Great movement on the breaking ball

By |2006-10-05T09:00:00-04:00October 5th, 2006|Entertainment|

By Robert W. Bethune, guest critic

‘Rounding Third’
Williamston Theatre, 122 S. Putnam, Williamston. Thursday to Sunday, through Nov. 12. Tickets: $18-$22. For information: (517) 655-7469 or

I wish I knew all the great plays about baseball: “Damn Yankees,” “That Championship Season,” “Bleacher Bums.” I’m sure there are dozens more. “Rounding Third” at the Williamston Theatre is a good addition to the genre. It’s also part of another American theatrical tradition: the two-character play. It would be fascinating to put together an anthology of the American two-character play. As theaters have gotten smaller and production more expensive, from “The Gin Game” to “A Walk In The Woods,” two-character plays have tackled just about every aspect of American life and culture. So here we have the two-character play about baseball, and a very funny one to boot, but with plenty of heart and plenty of excellent acting.
The play is built around the Mutt and Jeff pairing of John Lepard as Don, a washed-up pitcher surviving as a plumber who lives to coach Little League, and Tobin Hissong as Michael, an office worker who knows nothing of baseball, but has some experience with curling, who has a son who needs a good experience. Lepard not only has the right build for a pitcher, those of us who remember Jack Morris will not miss the resemblance.
Michael plays straight man to Don throughout. Don’s mastery of pitching is even more verbal than physical. He has incredible movement on his verbal fastball; he ties Michael in knots at will. He is a master of the emotional double switch, yanking the ground out from under Michael and spinning him around so that everything Michael demands from Don becomes an obligation owed to Don.
However, life has a major curve to throw at Don. More on that would be a spoiler.
Some plays can be too professional for their own good. If it were not for the darkly convoluted character of Don keeping us off balance, the play would be predictable from the first line. It is a play about baseball, one of the great rituals of American life, and all of the ritual observances that we expect are made: the hapless right fielder who finally makes a fine catch, the hapless team that almost wins a championship; the hapless coach who manages to learn enough about baseball to bring the team along; the has-been player who finds a way to make a contribution.

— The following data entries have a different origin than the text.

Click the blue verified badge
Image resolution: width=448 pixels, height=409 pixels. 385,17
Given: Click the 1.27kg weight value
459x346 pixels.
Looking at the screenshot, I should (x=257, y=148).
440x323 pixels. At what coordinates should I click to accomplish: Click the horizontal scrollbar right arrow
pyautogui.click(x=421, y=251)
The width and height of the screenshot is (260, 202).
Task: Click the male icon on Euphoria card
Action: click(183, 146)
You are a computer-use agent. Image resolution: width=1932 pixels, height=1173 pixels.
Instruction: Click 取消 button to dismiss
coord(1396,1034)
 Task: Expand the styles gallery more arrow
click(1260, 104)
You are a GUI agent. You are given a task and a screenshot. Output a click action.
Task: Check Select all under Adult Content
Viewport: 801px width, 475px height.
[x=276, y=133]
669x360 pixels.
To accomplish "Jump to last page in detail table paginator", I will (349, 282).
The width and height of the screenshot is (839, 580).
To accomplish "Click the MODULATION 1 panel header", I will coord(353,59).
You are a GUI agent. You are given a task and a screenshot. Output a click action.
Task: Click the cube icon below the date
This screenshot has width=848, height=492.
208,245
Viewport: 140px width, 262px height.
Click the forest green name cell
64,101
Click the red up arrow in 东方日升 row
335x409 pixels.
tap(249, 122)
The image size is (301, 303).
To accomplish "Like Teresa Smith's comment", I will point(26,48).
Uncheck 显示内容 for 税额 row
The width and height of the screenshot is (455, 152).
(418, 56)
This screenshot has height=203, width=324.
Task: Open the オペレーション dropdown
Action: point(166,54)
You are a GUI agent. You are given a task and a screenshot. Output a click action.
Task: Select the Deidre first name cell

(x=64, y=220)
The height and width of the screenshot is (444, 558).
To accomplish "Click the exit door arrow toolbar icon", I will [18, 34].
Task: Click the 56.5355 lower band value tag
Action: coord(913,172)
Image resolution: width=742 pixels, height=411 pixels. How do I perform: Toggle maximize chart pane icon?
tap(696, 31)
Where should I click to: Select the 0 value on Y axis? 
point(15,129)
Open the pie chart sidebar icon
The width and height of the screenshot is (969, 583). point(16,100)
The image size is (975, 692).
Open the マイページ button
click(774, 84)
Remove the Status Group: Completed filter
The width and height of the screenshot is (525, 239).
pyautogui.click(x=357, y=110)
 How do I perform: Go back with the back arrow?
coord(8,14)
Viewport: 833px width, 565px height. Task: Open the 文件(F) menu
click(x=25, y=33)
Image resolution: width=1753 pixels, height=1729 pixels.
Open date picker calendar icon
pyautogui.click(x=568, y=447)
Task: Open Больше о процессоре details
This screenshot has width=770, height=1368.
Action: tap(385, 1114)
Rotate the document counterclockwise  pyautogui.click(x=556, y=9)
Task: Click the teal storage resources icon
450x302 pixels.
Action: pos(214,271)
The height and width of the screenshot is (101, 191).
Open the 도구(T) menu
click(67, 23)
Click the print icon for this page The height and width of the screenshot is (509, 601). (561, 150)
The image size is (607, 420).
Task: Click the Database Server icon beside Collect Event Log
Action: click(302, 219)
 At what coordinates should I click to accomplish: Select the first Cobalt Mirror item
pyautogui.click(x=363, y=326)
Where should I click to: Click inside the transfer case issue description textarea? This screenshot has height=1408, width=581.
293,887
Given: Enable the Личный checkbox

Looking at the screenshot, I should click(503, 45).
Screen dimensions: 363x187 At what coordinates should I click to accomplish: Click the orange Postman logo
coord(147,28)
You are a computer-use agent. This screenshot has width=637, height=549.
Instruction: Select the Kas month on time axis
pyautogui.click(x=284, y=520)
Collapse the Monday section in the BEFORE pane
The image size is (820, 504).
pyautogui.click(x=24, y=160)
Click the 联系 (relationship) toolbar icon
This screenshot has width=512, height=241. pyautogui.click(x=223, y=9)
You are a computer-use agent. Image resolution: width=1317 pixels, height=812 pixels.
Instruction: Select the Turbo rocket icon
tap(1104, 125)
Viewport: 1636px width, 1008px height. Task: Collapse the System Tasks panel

To his credit, Richard Dresser’s play and Tony Caselli’s direction make no attempt to disguise the pitch. Here it is, right down the center of the plate, hit it. Michael even asks God to let his boy make this one catch, and God does, just like that. Though it tosses soft stuff in places, the spikes, twists and turns that help pitcher Don keep lots of movement in the curve balls he throws at assistant coach Michael make up for a play that tends to telegraph the next pitch.